Lack of nAChR Activity Depresses Cochlear Maturation and Up-Regulates GABA System Components: Temporal Profiling of Gene Expression in α9 Null Mice

Abstract

BackgroundIt has previously been shown that deletion of chrna9, the gene encoding the α9 nicotinic acetylcholine receptor (nAChR) subunit, results in abnormal synaptic terminal structure. Additionally, all nAChR-mediated cochlear activity is lost, as characterized by a failure of the descending efferent system to suppress cochlear responses to sound.
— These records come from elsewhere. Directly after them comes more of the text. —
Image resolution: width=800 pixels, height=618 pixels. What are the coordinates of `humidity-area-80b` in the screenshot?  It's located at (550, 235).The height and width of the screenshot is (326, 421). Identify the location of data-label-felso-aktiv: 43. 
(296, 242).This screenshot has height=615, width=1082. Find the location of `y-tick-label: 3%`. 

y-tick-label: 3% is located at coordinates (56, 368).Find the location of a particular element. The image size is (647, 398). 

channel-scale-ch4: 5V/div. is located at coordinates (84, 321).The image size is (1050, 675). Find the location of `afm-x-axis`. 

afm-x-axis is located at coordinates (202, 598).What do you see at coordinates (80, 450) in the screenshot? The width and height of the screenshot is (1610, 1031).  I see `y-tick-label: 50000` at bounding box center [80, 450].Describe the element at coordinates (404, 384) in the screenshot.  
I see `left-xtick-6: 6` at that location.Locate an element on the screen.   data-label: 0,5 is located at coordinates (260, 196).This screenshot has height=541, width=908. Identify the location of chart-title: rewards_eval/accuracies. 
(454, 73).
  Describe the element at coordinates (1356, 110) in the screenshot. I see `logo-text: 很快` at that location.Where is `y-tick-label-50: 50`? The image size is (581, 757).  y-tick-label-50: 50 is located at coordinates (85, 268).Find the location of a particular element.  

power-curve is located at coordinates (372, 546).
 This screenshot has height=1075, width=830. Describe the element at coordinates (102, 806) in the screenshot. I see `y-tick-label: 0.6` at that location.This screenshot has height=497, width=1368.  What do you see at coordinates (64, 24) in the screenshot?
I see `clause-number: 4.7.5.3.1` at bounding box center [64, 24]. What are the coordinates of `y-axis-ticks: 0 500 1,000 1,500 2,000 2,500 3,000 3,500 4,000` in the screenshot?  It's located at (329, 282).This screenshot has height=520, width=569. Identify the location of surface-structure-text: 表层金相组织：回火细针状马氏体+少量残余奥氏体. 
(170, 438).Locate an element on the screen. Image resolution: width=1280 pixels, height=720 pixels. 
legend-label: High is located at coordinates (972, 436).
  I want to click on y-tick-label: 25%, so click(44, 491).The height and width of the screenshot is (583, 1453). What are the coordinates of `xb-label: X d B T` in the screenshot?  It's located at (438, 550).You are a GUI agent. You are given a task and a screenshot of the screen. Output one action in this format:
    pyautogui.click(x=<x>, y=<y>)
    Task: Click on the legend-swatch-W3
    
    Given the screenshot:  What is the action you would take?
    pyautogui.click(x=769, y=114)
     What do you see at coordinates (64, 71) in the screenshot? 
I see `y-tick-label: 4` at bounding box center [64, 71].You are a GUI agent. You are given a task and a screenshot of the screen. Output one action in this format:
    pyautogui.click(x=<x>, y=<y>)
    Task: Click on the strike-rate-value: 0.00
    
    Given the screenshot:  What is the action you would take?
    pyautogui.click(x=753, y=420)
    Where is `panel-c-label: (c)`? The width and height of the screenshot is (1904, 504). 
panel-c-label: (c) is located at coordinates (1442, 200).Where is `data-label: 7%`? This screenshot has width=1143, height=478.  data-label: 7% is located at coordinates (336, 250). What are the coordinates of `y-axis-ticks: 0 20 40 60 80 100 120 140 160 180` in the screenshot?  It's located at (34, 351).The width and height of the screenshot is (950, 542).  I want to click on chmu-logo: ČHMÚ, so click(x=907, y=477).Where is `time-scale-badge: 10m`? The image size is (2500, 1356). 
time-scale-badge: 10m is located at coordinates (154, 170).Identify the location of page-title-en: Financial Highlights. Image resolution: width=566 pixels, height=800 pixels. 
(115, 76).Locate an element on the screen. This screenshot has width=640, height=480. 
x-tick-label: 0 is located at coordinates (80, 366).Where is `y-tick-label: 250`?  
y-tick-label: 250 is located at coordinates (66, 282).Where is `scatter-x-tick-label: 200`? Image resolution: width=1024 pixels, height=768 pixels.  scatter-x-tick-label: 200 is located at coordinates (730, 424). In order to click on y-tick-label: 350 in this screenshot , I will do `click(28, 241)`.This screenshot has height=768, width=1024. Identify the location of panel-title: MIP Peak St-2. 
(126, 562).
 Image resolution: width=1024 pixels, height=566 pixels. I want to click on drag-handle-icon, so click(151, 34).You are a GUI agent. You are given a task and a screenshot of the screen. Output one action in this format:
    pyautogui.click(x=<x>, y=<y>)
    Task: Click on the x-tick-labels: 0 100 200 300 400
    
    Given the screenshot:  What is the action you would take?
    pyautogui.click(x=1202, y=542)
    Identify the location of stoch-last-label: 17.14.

In an effort to characterize the molecular mechanisms underlying the structural and functional consequences following loss of α9 subunit expression, we performed whole-transcriptome gene expression analyses on cochleae of wild type and α9 knockout (α9−/−) mice during postnatal days spanning critical periods of synapse formation and maturation.Principal FindingsData revealed that loss of α9 receptor subunit expression leads to an up-regulation of genes involved in synaptic transmission and ion channel activity. Unexpectedly, loss of α9 receptor subunit expression also resulted in an increased expression of genes encoding GABA receptor subunits and the GABA synthetic enzyme, glutamic acid decarboxylase. These data suggest the existence of a previously unrecognized association between the nicotinic cholinergic and GABAergic systems in the cochlea. Computational analyses have highlighted differential expression of several gene sets upon loss of nicotinic cholinergic activity in the cochlea. Time-series analysis of whole transcriptome patterns, represented as self-organizing maps, revealed a disparate pattern of gene expression between α9−/− and wild type cochleae at the onset of hearing (P13), with knockout samples resembling immature postnatal ages.ConclusionsWe have taken a systems biology approach to provide insight into molecular programs influenced by the loss of nicotinic receptor-based cholinergic activity in the cochlea and to identify candidate genes that may be involved in nicotinic cholinergic synapse formation, stabilization or function within the inner ear. Additionally, our data indicate a change in the GABAergic system upon loss of α9 nicotinic receptor subunit within the cochlea.